O governo Lula concedeu isenção total de tributos alfandegários para a importação de 30 milhões de insumos destinados à fabricação do Ozivy, caneta emagrecedora anunciada pela EMS como primeiro medicamento "100% brasileiro" do gênero. Documentos da Câmara de Comércio Exterior (Camex) revelam que dispositivos plásticos e agulhas de aplicação entram livres de taxas e originam-se principalmente de fábricas localizadas na China.

A renúncia fiscal inicial ocorreu em agosto do ano anterior, quando a Camex eliminou a alíquota padrão de 14,4% sobre um lote de 10 milhões de aplicadores descartáveis pelo período de doze meses. Semanas depois, a EMS obteve autorização da Anvisa para comercializar os medicamentos Lirux e Olire. Em novembro seguinte, a empresa retornou ao Ministério da Fazenda solicitando ampliação do benefício: desta vez pediu isenção para 58,2 milhões de estruturas aplicadoras visando ao lançamento do Ozivy, remédio genérico à base de semaglutida. O comitê ministerial rejeitou o volume total, mas aprovou a importação sem impostos de 30 milhões de unidades.

Dados técnicos apontam que fornecedores asiáticos dominam o mercado brasileiro de seringas especializadas. A China lidera com 35,6% das remessas, seguida por Índia (24,2%) e Taiwan (13,5%). Estados Unidos e Turquia dividem o restante da oferta. A Camex recusou-se a comentar a decisão.

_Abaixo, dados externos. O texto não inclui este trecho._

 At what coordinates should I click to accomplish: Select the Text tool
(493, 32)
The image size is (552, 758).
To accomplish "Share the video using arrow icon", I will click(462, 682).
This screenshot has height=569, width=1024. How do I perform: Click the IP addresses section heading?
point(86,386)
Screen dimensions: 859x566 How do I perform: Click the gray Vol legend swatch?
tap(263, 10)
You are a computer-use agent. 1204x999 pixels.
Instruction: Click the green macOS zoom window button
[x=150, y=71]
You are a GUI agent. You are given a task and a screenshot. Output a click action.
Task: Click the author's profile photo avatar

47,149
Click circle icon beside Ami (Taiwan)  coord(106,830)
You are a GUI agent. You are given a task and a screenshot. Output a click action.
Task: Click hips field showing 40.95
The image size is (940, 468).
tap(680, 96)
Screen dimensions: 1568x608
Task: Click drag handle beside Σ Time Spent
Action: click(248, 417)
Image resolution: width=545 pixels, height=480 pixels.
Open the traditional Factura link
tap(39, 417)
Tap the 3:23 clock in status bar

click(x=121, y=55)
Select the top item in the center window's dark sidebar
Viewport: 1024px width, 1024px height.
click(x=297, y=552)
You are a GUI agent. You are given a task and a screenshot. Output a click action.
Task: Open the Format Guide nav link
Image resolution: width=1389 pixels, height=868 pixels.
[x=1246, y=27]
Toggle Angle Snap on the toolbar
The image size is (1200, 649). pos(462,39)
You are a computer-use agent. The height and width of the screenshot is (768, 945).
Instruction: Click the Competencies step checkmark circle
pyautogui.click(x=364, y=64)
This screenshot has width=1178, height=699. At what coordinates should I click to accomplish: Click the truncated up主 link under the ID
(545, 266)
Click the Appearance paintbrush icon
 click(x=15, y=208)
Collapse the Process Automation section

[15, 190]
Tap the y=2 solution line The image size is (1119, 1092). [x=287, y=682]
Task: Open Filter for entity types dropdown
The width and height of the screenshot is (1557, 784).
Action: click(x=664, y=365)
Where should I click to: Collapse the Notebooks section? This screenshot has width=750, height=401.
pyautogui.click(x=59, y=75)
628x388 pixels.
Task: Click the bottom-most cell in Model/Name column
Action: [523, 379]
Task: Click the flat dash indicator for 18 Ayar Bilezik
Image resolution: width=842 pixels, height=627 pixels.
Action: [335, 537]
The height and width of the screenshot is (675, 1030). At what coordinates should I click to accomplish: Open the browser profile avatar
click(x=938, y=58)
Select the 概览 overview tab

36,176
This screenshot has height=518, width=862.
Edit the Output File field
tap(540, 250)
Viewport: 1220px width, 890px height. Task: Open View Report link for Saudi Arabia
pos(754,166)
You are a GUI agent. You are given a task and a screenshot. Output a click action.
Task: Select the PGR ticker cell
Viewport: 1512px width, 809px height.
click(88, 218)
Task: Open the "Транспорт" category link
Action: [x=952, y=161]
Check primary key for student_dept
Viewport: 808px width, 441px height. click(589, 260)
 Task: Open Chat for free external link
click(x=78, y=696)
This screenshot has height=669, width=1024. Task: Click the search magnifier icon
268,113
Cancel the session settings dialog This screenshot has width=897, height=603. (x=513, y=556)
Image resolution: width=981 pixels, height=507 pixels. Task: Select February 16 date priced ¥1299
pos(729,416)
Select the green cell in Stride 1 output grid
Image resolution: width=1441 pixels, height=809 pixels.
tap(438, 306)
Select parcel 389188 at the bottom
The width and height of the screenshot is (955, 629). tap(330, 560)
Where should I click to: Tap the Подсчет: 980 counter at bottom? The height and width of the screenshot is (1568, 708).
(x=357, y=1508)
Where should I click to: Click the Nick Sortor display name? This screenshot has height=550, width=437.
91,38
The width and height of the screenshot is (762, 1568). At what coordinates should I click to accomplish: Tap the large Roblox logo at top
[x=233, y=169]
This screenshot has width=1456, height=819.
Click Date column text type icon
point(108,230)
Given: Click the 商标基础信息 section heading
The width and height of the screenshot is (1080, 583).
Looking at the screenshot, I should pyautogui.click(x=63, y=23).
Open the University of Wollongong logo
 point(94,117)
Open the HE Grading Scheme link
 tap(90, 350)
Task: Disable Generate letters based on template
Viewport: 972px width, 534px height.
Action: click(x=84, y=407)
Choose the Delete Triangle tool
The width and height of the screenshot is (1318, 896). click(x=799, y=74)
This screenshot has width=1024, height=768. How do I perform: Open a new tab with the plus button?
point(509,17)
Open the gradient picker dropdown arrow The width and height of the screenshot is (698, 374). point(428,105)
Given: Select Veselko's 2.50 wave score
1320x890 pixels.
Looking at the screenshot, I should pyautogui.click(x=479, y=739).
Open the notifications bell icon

Em nota oficial, a EMS negou inconsistência e afirmou que o remédio possui "DNA totalmente brasileiro". Segundo a empresa, as etapas mais complexas — pesquisa, testes de qualidade, reações químicas e envase — ocorrem em parques industriais paulistas. A diretoria argumentou que a importação de insumos médicos específicos segue prática padrão da indústria global e que o Brasil carece de fabricantes de plástico de alta precisão para essa finalidade.

A aprovação governamental para isentar multinacional de tributos enquanto a mesma empresa promove seu produto como nacional levanta questões sobre critérios de benefício fiscal e transparência nas decisões da Camex.